A blank line needed the name and telephone number of my emergency contact.
Stumped was how I felt, even though it was a question I’d answered dozens of times in the past 15 years. A question that never evoked any kind of response, outside of a slight hesitation as I wondered the street address of FIC's office.
I dug through my purse for a tissue, but ended up using the sleeve of my favorite sweatshirt to dab away that feeling that left a salty residue between my nose and cheek. My eyes shot a glance around the mostly empty waiting room to see if anyone caught my emotional response to the black on white of medical paperwork.
I thought I’d gotten through all the tears. I thought the hard part was over. All those decision … You keep the bunk beds, but I want the 80-pound wooden frog we saved from the trash in Westboro, Massachusetts in 1996. You get Rogue Wave concerts and I get the silver reindeer with the antlers that hold tea candles – that holiday decoration I always joked our grandchildren would make fun of. You get Easter, I get Thanksgiving, and we’ll alternate Halloween and Christmas. But clearly, I hadn’t dealt with all of the ramifications and emotions of divorce.

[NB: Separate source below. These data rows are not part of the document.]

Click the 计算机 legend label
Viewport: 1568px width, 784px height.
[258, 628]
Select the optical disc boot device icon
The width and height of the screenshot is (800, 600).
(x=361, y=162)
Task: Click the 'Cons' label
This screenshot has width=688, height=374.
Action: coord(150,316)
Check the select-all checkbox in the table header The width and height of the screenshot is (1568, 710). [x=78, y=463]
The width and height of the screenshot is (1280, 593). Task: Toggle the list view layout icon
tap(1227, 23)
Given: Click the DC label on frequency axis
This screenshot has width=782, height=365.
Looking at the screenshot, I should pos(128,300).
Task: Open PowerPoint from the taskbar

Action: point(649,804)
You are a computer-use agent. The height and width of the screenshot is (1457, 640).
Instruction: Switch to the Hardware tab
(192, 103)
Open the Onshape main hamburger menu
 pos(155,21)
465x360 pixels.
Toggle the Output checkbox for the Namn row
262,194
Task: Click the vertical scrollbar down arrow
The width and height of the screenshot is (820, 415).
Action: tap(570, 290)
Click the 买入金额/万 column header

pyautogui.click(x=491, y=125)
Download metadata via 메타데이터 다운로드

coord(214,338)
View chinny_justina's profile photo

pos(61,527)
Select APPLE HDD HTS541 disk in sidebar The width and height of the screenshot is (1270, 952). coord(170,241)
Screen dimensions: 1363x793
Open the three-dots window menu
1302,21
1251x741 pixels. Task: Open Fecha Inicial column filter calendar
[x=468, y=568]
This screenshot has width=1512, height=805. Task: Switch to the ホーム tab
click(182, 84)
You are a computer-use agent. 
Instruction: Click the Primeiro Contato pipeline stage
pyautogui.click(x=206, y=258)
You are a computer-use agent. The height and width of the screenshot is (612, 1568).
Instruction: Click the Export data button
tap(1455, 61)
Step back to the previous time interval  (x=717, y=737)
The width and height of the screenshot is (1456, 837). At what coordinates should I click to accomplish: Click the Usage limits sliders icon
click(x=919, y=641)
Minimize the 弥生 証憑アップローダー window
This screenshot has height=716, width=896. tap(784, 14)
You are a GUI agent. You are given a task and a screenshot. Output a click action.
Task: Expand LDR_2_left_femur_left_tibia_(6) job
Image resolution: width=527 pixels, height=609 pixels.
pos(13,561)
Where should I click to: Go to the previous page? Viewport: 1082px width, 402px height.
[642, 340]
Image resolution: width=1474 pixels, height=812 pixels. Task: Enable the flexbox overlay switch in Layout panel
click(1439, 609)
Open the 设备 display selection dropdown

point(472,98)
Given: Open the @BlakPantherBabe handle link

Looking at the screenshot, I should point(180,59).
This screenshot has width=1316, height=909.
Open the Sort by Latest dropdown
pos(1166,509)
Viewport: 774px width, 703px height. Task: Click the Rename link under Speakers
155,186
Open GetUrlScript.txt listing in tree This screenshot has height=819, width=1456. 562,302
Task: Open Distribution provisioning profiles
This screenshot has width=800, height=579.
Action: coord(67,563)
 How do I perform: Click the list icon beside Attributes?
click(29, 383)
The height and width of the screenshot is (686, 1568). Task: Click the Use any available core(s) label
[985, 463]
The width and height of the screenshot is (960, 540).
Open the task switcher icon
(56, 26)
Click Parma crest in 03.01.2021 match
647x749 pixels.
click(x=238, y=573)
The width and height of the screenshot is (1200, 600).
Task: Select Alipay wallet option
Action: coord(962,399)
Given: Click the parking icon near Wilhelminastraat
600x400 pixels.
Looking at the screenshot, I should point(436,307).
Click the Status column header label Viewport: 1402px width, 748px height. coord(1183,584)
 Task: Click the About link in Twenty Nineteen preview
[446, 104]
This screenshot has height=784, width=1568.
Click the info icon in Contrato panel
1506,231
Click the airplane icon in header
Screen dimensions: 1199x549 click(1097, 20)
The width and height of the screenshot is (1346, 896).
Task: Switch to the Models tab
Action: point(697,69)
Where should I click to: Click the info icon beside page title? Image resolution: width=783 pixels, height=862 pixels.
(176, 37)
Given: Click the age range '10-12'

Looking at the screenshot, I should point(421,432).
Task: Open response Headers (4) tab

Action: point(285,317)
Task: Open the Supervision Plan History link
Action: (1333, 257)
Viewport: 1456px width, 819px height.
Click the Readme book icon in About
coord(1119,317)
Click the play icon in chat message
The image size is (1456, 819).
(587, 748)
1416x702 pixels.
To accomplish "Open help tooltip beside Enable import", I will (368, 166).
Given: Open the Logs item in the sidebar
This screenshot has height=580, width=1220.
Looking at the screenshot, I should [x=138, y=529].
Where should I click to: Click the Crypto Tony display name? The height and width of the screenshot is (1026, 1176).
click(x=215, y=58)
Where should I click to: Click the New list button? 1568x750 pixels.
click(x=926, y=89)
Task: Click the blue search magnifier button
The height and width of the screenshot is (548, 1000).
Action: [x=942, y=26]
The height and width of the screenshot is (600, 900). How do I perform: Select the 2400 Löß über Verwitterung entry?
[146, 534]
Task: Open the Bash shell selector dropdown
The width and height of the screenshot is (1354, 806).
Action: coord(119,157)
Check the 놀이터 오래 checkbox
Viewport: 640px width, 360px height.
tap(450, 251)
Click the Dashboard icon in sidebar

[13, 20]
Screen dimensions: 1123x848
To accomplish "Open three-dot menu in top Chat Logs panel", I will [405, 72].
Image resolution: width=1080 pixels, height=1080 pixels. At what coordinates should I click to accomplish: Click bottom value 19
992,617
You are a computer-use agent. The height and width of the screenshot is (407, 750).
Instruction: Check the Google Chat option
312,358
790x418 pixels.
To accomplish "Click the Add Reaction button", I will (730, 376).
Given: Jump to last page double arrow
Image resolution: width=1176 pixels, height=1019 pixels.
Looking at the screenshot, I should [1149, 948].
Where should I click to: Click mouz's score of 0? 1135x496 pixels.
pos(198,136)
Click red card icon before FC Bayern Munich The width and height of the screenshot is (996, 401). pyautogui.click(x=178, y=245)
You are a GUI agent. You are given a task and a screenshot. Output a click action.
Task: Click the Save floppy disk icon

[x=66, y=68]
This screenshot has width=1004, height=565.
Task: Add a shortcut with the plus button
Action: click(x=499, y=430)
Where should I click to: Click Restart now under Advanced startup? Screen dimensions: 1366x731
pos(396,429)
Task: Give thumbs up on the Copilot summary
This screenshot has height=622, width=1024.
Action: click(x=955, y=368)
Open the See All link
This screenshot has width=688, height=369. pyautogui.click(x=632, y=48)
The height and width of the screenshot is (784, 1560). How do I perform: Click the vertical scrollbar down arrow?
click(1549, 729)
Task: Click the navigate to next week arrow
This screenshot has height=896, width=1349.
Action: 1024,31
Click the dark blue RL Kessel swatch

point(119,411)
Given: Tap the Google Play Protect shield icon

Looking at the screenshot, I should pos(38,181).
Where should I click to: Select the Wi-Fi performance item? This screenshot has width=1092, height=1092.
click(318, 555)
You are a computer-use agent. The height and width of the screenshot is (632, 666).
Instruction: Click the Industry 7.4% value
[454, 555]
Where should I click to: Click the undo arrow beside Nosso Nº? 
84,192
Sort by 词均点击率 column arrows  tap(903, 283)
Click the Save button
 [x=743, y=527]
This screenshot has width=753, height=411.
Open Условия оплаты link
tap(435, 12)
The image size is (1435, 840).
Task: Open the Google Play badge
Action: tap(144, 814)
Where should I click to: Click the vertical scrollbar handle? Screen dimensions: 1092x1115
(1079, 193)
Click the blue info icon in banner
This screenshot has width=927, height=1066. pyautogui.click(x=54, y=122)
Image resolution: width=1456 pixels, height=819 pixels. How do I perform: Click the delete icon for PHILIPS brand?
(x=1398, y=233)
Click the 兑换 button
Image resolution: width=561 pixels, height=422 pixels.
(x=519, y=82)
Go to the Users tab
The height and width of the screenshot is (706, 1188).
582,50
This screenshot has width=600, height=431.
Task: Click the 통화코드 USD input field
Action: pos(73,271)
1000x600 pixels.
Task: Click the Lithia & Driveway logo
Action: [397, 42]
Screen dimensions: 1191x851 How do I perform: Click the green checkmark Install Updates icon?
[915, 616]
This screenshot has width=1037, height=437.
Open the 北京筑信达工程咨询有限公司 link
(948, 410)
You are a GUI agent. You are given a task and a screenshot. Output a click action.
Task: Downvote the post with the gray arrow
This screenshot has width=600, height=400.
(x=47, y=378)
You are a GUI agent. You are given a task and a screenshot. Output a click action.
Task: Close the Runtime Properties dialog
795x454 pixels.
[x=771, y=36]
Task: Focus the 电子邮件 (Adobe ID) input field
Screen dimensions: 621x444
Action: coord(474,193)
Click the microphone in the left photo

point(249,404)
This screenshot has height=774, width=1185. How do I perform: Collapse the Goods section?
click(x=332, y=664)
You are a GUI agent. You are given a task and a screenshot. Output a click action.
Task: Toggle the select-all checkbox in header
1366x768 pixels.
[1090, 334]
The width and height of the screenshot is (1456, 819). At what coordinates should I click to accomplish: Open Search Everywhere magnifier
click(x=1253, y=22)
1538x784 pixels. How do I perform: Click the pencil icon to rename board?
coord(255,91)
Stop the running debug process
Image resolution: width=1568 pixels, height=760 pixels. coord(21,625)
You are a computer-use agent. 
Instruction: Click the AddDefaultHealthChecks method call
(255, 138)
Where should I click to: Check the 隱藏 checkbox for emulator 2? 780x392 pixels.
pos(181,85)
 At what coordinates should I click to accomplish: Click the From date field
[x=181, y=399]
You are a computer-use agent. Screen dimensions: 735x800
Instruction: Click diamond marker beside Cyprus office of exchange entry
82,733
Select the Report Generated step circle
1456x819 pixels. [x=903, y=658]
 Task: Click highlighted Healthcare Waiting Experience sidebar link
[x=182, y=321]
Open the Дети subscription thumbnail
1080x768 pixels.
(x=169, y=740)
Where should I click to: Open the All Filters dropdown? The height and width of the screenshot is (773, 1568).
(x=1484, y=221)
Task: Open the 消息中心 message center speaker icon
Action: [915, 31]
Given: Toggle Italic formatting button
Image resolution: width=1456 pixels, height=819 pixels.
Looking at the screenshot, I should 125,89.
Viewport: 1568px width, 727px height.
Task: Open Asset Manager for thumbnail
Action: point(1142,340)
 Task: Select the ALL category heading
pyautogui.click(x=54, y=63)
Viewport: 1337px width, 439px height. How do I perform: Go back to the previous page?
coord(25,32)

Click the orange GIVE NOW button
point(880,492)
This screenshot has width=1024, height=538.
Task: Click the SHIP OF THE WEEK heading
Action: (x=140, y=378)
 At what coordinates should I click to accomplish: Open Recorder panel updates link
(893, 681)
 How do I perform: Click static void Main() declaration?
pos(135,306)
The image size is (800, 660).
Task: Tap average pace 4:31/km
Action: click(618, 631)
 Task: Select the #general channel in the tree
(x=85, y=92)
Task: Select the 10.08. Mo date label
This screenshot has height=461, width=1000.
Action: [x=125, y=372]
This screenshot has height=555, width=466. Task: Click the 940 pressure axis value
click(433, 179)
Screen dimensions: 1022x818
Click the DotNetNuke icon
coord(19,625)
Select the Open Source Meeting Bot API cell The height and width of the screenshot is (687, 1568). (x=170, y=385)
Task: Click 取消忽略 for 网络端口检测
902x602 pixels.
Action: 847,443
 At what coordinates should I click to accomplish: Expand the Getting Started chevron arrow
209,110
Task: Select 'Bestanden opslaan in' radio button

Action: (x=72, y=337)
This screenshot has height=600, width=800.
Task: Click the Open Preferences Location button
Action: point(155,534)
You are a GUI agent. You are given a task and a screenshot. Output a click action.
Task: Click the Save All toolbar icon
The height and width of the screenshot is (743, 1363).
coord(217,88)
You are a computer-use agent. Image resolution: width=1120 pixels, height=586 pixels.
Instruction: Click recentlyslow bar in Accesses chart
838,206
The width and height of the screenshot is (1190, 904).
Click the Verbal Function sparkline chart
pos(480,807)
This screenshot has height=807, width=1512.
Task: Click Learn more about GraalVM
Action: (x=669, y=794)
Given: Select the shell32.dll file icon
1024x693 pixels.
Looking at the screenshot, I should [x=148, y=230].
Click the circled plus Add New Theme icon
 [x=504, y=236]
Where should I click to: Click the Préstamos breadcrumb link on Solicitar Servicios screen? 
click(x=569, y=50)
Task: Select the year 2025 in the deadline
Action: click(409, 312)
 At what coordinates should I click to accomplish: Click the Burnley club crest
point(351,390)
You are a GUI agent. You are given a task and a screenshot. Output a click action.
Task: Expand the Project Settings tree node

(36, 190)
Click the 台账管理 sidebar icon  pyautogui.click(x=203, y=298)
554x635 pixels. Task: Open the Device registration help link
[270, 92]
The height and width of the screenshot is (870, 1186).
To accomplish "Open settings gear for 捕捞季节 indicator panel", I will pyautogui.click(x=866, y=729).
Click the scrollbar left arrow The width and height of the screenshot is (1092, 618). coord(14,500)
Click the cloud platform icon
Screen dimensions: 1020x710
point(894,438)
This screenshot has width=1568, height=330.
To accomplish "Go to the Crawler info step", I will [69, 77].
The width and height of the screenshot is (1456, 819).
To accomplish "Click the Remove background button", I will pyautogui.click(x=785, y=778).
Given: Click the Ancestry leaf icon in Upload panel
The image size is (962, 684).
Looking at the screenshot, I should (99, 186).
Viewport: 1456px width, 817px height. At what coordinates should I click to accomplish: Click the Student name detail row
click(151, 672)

Then I shook it off and realized it’s just a name. It’s just another change I didn’t know needed to be made, sort of like my address with the DMV (still haven’t done that).
I penciled in my mother’s name, her out-out-state cell phone number, and was grateful that I have her helping out with my kids when I’m in school. When I need to go to the gynecologist. Even with her name on the paper, there was a sadness. I don’t think it was a longing for my marriage, but rather a longing for the stability that comes with a long-term relationship. Of knowing without a slight hesitation, who will be there if there’s an emergency.